[Entries for locating words and elements]

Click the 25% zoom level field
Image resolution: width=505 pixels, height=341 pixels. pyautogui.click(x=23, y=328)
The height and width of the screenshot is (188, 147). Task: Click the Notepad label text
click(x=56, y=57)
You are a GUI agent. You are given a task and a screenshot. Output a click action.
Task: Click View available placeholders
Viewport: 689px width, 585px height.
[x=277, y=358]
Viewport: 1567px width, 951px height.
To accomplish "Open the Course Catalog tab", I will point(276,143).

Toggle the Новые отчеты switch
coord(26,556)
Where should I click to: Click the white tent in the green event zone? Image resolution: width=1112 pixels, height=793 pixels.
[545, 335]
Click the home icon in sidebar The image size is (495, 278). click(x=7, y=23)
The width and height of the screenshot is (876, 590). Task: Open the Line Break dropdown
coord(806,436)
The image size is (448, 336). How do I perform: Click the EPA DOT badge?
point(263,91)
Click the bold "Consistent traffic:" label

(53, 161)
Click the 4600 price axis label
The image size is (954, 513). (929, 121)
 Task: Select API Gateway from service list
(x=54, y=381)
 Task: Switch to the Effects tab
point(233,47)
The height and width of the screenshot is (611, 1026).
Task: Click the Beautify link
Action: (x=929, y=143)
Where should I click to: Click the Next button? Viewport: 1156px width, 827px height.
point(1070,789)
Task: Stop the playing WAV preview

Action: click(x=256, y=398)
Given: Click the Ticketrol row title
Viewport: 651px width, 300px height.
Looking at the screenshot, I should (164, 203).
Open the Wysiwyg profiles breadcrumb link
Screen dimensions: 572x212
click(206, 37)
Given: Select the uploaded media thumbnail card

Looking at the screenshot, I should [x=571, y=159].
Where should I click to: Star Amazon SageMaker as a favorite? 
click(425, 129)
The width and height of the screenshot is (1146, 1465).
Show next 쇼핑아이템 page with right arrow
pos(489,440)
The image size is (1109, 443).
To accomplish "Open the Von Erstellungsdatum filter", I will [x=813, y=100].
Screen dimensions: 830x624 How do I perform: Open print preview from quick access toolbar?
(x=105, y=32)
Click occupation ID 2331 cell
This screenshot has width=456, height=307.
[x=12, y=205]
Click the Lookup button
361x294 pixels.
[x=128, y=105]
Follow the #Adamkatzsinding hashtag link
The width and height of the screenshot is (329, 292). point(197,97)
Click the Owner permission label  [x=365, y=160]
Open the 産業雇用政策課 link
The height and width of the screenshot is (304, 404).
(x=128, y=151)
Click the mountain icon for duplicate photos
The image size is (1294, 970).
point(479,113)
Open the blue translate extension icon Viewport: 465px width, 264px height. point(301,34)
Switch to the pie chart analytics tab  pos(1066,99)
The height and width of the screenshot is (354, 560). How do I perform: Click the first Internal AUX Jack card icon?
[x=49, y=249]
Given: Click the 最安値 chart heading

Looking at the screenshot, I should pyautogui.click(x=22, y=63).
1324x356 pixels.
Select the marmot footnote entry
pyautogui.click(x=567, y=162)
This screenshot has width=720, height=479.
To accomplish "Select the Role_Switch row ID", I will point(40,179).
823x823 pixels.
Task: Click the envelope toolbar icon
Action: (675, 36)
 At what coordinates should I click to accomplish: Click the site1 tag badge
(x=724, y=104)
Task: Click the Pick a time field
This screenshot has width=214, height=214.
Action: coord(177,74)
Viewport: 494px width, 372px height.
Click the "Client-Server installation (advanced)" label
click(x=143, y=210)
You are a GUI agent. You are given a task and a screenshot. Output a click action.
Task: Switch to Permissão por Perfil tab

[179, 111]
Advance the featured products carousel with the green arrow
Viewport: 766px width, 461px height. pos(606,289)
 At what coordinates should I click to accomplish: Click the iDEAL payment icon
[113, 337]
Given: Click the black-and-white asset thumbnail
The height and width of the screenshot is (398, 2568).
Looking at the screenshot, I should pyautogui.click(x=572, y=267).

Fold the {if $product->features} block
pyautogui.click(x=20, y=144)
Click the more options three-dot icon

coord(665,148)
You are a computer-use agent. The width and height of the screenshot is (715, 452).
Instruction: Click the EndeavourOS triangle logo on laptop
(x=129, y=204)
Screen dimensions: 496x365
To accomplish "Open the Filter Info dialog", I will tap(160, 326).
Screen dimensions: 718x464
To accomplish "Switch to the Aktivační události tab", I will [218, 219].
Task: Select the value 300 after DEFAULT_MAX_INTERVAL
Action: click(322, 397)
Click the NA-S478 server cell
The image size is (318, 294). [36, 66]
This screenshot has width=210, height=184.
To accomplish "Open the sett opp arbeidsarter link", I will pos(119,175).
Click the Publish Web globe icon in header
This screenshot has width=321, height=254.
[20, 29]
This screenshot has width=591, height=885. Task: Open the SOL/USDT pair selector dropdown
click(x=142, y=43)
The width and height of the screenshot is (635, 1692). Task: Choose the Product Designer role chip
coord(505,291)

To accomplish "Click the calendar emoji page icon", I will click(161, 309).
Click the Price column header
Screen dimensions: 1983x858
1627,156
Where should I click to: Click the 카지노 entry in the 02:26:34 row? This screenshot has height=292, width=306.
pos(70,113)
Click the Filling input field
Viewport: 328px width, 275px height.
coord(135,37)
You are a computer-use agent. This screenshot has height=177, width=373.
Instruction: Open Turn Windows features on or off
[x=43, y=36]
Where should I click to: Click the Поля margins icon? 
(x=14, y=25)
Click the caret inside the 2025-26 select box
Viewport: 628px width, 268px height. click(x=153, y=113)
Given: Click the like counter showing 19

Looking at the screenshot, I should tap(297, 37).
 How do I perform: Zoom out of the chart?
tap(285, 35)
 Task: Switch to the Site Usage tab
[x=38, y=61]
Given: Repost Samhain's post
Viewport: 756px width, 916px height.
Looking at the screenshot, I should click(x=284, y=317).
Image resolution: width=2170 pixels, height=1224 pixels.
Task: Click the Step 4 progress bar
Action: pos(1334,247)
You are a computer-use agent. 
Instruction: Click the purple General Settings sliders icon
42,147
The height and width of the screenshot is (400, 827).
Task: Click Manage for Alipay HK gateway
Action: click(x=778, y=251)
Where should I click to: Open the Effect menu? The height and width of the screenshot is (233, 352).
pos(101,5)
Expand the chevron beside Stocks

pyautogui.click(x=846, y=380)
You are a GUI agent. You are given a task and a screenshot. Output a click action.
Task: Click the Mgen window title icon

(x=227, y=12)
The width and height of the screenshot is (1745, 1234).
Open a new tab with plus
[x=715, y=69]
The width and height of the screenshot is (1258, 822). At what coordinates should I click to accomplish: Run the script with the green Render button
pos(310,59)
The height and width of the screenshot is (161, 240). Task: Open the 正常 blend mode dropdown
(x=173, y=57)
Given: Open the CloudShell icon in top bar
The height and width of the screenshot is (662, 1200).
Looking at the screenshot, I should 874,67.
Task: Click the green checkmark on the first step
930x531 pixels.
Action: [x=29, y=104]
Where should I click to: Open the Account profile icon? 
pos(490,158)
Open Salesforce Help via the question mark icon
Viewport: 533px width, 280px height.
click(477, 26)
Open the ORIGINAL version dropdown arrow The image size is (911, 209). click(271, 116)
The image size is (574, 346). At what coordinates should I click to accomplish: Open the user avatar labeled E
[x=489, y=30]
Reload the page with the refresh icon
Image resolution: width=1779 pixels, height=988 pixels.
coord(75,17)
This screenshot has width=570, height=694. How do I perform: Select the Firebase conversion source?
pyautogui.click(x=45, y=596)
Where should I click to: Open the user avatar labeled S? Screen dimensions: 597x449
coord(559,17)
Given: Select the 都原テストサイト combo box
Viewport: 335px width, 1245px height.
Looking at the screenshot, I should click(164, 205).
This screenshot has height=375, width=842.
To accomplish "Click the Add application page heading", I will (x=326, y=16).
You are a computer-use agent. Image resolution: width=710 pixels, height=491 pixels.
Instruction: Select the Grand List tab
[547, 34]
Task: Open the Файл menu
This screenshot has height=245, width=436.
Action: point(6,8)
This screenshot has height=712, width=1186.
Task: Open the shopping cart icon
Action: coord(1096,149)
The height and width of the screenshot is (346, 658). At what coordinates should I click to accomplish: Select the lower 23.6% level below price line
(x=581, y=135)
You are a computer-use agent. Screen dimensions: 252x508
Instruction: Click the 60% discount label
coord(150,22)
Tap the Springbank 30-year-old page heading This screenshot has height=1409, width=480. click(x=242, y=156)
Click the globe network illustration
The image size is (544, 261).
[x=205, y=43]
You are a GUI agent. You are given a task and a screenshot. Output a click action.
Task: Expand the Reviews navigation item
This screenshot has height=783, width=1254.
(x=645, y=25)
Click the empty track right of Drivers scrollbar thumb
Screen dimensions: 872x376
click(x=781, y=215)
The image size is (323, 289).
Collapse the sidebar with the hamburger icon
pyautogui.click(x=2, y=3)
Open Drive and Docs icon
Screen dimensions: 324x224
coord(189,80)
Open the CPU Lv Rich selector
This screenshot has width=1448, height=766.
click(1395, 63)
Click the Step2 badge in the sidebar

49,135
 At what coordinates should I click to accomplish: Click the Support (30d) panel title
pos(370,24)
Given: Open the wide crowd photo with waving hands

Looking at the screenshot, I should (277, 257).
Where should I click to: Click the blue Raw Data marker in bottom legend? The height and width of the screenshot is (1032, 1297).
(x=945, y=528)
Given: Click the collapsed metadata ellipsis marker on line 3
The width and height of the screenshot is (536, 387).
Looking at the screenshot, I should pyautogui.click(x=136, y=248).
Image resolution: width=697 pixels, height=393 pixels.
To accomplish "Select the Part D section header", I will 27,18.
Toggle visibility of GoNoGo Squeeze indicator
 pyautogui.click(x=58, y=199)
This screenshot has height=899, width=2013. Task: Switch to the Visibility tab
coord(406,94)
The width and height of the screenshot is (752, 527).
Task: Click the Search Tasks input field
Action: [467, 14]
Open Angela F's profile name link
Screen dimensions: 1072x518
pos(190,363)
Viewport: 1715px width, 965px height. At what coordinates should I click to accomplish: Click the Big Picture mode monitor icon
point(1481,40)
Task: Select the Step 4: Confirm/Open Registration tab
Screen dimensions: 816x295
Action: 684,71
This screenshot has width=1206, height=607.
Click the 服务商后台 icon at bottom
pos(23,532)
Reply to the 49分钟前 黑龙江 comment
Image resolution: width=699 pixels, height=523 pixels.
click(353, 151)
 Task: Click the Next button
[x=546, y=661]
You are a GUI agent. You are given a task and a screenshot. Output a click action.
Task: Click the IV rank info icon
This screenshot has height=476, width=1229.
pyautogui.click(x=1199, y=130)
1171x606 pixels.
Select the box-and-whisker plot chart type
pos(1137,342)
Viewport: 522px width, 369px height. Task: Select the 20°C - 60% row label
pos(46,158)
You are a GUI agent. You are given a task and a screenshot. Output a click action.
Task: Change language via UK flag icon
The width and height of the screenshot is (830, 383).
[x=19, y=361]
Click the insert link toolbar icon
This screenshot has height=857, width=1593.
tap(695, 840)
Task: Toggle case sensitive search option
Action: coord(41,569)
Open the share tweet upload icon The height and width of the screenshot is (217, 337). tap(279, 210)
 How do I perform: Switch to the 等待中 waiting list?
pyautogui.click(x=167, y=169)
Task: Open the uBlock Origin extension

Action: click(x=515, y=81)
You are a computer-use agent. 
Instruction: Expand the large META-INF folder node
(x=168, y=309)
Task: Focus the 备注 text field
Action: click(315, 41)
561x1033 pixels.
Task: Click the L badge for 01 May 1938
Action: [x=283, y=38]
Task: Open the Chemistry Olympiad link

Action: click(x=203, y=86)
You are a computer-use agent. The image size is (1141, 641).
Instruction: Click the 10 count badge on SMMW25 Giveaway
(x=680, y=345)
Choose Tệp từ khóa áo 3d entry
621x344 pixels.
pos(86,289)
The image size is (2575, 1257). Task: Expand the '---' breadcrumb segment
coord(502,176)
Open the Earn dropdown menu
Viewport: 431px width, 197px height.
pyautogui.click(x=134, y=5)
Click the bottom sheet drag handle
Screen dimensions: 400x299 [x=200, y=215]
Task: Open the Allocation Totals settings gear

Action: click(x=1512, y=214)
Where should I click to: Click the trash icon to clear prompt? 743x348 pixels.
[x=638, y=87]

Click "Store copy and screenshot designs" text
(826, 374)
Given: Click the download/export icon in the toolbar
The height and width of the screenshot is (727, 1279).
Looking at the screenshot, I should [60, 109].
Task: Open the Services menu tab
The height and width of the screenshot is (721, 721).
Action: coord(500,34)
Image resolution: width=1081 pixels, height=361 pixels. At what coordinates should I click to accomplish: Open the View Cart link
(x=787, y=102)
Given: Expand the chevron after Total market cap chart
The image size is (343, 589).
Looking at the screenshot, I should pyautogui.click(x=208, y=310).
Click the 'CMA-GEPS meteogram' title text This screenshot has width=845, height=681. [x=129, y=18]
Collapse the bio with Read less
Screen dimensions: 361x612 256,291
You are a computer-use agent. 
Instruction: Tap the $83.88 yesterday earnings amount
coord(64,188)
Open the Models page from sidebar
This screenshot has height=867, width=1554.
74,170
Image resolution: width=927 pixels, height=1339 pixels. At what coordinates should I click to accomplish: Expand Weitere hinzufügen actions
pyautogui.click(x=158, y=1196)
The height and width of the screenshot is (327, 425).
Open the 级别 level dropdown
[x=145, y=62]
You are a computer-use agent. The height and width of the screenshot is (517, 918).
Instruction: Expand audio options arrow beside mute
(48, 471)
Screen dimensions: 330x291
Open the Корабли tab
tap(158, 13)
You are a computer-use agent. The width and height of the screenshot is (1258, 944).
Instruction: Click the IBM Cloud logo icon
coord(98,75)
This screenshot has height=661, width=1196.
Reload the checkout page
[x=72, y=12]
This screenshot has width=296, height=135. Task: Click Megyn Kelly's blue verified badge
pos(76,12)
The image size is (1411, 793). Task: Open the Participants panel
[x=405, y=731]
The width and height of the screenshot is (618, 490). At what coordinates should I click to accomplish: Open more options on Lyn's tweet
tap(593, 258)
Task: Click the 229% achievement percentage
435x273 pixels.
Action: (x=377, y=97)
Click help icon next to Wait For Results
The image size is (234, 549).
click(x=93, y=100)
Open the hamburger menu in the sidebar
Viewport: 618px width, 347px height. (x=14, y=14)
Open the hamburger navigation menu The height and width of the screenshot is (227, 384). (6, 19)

## REQUIREMENT
Switch "Instruction" to "Directive" and write out again the lines from the one with "Open the share" up to and including the one with "Screen dimensions: 400x299 [x=200, y=215]", leaving everything else in them unchanged.

## RESULT FOR THIS EXERCISE
Open the share tweet upload icon The height and width of the screenshot is (217, 337). tap(279, 210)
 How do I perform: Switch to the 等待中 waiting list?
pyautogui.click(x=167, y=169)
Task: Open the uBlock Origin extension

Action: click(x=515, y=81)
You are a computer-use agent. 
Directive: Expand the large META-INF folder node
(x=168, y=309)
Task: Focus the 备注 text field
Action: click(315, 41)
561x1033 pixels.
Task: Click the L badge for 01 May 1938
Action: [x=283, y=38]
Task: Open the Chemistry Olympiad link

Action: click(x=203, y=86)
You are a computer-use agent. The image size is (1141, 641).
Directive: Click the 10 count badge on SMMW25 Giveaway
(x=680, y=345)
Choose Tệp từ khóa áo 3d entry
621x344 pixels.
pos(86,289)
The image size is (2575, 1257). Task: Expand the '---' breadcrumb segment
coord(502,176)
Open the Earn dropdown menu
Viewport: 431px width, 197px height.
pyautogui.click(x=134, y=5)
Click the bottom sheet drag handle
Screen dimensions: 400x299 [x=200, y=215]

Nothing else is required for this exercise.